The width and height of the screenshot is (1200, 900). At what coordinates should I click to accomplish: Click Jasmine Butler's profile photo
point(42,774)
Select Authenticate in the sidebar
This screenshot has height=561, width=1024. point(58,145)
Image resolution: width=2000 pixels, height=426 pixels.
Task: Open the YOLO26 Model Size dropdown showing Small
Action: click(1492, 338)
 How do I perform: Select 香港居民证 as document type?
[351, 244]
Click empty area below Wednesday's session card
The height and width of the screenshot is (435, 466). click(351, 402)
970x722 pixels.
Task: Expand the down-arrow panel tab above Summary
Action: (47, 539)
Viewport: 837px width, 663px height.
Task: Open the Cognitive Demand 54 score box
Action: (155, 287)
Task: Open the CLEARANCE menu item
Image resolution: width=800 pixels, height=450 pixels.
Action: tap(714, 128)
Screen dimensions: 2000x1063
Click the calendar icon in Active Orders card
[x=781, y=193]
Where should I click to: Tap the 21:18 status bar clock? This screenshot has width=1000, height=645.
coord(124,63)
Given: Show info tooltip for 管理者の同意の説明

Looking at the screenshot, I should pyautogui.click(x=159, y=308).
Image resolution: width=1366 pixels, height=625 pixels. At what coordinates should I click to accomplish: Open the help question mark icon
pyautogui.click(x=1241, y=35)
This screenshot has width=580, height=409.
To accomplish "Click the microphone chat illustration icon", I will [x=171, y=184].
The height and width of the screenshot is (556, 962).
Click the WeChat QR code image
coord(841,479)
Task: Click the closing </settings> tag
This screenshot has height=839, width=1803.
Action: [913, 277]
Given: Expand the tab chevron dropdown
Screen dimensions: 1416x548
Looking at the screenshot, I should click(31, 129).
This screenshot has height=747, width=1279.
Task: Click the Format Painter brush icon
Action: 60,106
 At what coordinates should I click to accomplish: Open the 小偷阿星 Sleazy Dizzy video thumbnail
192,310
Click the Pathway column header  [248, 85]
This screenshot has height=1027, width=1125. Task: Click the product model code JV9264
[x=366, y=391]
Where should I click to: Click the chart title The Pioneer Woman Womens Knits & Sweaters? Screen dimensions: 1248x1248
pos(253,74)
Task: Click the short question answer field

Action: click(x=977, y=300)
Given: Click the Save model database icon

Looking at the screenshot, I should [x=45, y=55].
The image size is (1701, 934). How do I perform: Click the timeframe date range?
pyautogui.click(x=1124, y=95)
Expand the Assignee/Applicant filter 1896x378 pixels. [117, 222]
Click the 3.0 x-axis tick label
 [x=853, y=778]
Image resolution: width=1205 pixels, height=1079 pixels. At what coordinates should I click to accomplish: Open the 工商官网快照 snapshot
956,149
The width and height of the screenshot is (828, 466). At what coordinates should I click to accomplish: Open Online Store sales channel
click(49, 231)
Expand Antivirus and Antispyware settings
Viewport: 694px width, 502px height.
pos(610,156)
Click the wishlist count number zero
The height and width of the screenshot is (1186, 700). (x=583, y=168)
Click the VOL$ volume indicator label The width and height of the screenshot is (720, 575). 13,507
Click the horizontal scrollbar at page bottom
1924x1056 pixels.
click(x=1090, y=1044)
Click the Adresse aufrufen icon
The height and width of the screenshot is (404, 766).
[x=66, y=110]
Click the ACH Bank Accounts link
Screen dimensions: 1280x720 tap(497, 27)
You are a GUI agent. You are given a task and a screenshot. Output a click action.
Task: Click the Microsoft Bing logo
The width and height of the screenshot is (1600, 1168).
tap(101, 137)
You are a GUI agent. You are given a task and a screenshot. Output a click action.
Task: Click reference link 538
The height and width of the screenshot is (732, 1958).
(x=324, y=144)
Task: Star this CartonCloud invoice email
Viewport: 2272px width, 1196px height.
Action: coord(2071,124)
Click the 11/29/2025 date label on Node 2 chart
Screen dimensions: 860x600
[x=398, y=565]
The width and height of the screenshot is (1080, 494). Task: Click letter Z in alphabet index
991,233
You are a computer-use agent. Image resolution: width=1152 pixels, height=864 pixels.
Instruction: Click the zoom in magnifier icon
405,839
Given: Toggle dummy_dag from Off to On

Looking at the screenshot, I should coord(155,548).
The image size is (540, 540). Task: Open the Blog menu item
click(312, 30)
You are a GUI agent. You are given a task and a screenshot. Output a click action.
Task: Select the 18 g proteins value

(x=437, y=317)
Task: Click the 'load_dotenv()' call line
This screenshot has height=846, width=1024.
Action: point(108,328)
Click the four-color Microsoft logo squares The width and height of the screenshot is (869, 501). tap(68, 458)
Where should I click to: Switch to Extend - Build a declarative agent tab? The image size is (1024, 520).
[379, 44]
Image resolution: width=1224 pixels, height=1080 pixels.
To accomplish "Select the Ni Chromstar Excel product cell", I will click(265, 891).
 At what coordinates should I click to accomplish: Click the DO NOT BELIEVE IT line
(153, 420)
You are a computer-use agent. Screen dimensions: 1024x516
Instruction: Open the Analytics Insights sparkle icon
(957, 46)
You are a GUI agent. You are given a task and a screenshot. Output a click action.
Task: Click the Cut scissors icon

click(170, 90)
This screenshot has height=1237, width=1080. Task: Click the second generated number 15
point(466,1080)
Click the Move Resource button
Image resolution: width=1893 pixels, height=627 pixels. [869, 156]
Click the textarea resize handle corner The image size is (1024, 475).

----------------------------------------

> **TASK STATEMENT**
If a line in the entries holds the string "computer", copy it.

> **SOLUTION**
You are a computer-use agent. Image resolution: width=1152 pixels, height=864 pixels.
You are a computer-use agent. Screen dimensions: 1024x516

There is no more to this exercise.